In principle, the procedure is simple: for each plausible spin period, you predict the phase at the time each pulse arrived. Since the pulse arrived at phase zero, the size of the non-zero prediction - the residual - serves as a measure of how far wrong your model was. Hopefully your procedure for calculating the arrival times yields an uncertainty, so that you can see how likely the error is to be due to the random scatter we expect from a noisy signal. You can then build a measure of total size of all the residuals - a chi-squared, probably. Then you vary the spin period (or whatever) to try to minimize the chi-squared. Simple, right?
Well, yes and no.
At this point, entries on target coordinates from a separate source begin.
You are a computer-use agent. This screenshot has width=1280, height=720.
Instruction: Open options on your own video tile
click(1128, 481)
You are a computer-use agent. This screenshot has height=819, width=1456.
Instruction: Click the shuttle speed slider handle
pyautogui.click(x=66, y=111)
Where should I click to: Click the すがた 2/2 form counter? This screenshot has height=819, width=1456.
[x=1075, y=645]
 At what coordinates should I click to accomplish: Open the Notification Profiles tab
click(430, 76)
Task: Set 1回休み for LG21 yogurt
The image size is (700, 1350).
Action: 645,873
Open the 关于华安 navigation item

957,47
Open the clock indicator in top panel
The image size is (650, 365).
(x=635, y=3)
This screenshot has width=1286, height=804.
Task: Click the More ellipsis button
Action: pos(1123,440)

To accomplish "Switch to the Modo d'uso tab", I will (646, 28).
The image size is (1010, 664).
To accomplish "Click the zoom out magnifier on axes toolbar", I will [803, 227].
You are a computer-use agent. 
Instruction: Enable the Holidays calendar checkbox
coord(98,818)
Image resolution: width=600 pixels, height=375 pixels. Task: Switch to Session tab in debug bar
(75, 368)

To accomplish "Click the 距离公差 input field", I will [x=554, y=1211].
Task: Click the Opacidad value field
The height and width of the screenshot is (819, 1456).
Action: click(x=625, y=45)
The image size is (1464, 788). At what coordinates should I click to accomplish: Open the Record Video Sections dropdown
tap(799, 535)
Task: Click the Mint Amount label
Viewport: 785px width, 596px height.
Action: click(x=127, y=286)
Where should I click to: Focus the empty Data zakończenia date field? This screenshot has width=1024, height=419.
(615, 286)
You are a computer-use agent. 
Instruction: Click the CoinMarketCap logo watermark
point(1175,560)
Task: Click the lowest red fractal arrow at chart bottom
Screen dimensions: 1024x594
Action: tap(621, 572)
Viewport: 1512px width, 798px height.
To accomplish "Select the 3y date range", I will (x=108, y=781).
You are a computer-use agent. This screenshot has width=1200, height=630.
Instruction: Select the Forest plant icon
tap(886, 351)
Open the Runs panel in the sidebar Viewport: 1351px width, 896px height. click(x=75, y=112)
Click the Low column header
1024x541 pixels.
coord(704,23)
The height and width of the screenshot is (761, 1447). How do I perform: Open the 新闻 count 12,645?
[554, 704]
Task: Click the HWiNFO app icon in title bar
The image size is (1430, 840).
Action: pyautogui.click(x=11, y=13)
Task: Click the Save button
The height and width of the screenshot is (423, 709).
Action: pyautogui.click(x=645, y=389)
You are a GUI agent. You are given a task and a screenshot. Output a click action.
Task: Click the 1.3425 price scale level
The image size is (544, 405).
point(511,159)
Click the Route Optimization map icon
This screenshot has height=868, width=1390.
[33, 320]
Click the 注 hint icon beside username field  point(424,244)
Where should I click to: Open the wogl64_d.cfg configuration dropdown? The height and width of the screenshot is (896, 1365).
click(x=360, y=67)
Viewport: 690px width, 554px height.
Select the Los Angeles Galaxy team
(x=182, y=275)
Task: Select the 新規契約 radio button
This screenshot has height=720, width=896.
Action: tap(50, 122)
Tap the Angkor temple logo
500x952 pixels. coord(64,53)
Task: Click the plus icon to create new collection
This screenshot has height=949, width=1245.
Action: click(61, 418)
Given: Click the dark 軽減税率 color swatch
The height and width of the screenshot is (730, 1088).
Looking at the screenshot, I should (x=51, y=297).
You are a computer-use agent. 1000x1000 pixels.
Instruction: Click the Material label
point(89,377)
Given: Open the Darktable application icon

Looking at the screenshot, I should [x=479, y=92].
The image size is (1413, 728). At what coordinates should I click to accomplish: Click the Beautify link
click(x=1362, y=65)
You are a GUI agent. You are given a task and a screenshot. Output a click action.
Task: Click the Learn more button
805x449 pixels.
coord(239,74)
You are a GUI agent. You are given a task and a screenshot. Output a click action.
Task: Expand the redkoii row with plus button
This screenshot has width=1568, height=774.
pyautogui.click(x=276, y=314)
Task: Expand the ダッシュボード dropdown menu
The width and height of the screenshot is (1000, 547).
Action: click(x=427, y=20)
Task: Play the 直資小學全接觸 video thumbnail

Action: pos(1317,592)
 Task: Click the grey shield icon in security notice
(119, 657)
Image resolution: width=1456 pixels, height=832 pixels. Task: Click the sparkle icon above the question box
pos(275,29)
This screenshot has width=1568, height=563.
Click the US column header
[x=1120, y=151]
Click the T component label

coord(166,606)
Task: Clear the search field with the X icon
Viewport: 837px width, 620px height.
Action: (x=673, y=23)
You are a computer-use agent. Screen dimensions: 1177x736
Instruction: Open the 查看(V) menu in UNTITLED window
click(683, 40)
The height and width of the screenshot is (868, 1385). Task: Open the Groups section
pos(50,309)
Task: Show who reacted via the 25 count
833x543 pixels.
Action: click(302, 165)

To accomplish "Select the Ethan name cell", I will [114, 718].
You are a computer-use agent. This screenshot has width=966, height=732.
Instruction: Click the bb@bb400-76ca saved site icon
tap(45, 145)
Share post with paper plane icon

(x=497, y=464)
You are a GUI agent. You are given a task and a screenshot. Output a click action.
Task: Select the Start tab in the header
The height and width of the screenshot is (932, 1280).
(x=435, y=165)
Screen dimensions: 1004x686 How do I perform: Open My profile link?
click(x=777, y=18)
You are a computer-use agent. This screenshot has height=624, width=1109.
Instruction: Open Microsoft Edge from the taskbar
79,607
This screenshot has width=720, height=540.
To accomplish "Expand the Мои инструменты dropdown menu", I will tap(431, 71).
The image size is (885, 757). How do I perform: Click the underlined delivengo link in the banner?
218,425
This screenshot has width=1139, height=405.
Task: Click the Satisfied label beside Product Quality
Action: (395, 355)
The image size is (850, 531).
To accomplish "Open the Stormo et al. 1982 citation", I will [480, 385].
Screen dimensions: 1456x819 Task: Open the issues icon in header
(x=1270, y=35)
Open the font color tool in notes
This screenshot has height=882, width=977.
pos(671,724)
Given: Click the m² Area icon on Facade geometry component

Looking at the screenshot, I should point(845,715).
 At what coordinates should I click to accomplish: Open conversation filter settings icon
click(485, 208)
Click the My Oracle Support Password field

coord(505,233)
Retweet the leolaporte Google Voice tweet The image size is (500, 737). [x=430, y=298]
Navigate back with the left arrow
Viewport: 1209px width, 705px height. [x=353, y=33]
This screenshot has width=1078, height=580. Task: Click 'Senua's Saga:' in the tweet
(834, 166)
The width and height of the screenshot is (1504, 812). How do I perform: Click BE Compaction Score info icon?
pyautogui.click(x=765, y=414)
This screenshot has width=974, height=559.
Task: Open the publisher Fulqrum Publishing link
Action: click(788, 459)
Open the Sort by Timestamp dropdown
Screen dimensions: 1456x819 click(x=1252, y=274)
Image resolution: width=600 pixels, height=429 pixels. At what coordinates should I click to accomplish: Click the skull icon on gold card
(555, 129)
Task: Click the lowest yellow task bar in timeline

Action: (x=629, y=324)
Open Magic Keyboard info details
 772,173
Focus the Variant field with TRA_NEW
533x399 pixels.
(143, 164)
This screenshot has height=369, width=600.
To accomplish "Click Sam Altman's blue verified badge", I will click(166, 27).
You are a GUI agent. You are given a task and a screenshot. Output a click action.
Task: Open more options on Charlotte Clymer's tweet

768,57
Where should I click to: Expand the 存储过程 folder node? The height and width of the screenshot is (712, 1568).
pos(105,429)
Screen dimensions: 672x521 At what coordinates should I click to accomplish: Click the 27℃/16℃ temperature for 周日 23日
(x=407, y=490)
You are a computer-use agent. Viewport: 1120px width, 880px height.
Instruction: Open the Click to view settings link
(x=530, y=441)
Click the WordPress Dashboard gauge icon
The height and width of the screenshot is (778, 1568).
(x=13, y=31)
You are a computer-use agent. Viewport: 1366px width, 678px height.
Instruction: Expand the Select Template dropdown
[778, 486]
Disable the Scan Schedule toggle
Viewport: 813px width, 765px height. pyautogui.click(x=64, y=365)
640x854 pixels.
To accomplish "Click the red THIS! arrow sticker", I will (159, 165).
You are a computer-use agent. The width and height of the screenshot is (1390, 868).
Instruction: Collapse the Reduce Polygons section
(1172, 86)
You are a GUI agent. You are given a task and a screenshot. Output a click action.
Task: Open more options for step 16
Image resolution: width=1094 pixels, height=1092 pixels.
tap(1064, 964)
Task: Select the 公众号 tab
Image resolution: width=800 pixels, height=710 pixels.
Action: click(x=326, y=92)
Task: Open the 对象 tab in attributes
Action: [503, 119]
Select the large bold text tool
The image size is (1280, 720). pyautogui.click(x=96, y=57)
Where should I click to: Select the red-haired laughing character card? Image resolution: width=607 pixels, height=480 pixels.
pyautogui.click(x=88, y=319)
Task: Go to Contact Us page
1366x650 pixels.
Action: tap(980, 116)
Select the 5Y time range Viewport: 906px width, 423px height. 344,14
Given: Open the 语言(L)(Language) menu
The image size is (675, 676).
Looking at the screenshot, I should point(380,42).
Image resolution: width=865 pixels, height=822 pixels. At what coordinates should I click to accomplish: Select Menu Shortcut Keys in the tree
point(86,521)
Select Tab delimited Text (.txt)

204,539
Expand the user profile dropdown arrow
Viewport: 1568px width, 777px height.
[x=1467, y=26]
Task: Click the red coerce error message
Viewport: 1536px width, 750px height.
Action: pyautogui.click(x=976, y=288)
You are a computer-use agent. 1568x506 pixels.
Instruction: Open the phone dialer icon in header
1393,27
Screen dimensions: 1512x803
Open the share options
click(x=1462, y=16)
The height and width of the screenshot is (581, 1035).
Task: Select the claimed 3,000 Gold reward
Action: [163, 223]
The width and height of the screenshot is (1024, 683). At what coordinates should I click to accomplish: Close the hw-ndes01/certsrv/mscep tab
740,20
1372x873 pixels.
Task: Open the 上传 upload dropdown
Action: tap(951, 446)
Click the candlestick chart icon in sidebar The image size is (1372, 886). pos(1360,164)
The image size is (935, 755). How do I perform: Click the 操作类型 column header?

If your model is too far wrong, it may predict the wrong number of turns; since all you have are arrival phases, your residuals are modulo one turn. This means that, for example, if you started from the best-fit solution and began changing your parameter, the fit would get worse smoothly up to a point - but then it would suddenly start decreasing as your error wrapped around. Once the number of turns becomes ambiguous, your minimization problem begins to become very rough.
Traditionally, tempo has left the number-of-turns issue to the user. If the number of turns is wrong, well, tough luck. tempo simply assumes the number of turns is whatever is closest to your initial model's prediction. There are various schemes to change this number of turns that tempo assumes, but tempo leaves the problem up to you. In this tempo2 takes the same approach.
The second problem with this minimization is that it's a very large problem - one can easily have tens of parameters to fit, and thousands of residuals to try to match. On the other hand, the problem is very nearly linear (aside from that nasty phase wrapping, which is your problem, not tempo/tempo2's) - while the ways the parameters affect the residuals can be complicated, they rarely interact very much. So tempo and tempo2 treat the problem as a linear one. This means that there's no need for complex nonlinear optimizers.
The way tempo2 does the actual fitting is this:
- Take the initial guess at model parameters and form residuals for each TOA.
- Adjust these residuals using any PHASE or TRACK commands the user specified; this locks in the number of turns between each pair.
- Compute the partial derivatives of the residuals with respect to each parameter.
- Use an SVD to do a linear least-squares fit, finding the parameter offsets that minimize the residuals.
- Output the modified model.
Tempo2 can be told to repeat this process a number of times; this is necessary in principle to take into account nonlinearities in the model. In fact, iterating this process is technically the steepest-descent optimization algorithm, which is, frankly, bad. But for a very-nearly-linear problem, in which the objective function and its derivatives are very expensive, this gives an approximate solution much less slowly than a "better" algorithm.
What could go wrong with this? Well, nonlinearities are bad news. Phase wraps, if present on input, make fitting pointless, but at least the linear approximation ensures that they don't appear after you've started. It's also the case that tempo2 doesn't actually check whether the "best-fit" model is better than the initial model. But the problem I recently tripped over is, I think, numerical: although the SVD is a pretty good way to do least-squares fitting, you can still have problems if the matrix of partial derivatives has entries of wildly different sizes. Unfortunately, this can easily happen, since tempo's standard way of representing something that varies is as a truncated Taylor series. The magnitude of the coefficient of x^10/10! can easily be 10^-40 even for a rather modest polynomial.
How does tempo2 deal with this? After all, it includes a model for the pulsar's spin frequency that accepts up to twelve derivatives. Well, in fact it scales those derivatives during fitting so that they, hopefully, have reasonable sizes. I am hoping that there is some general mechanism for accomplishing this.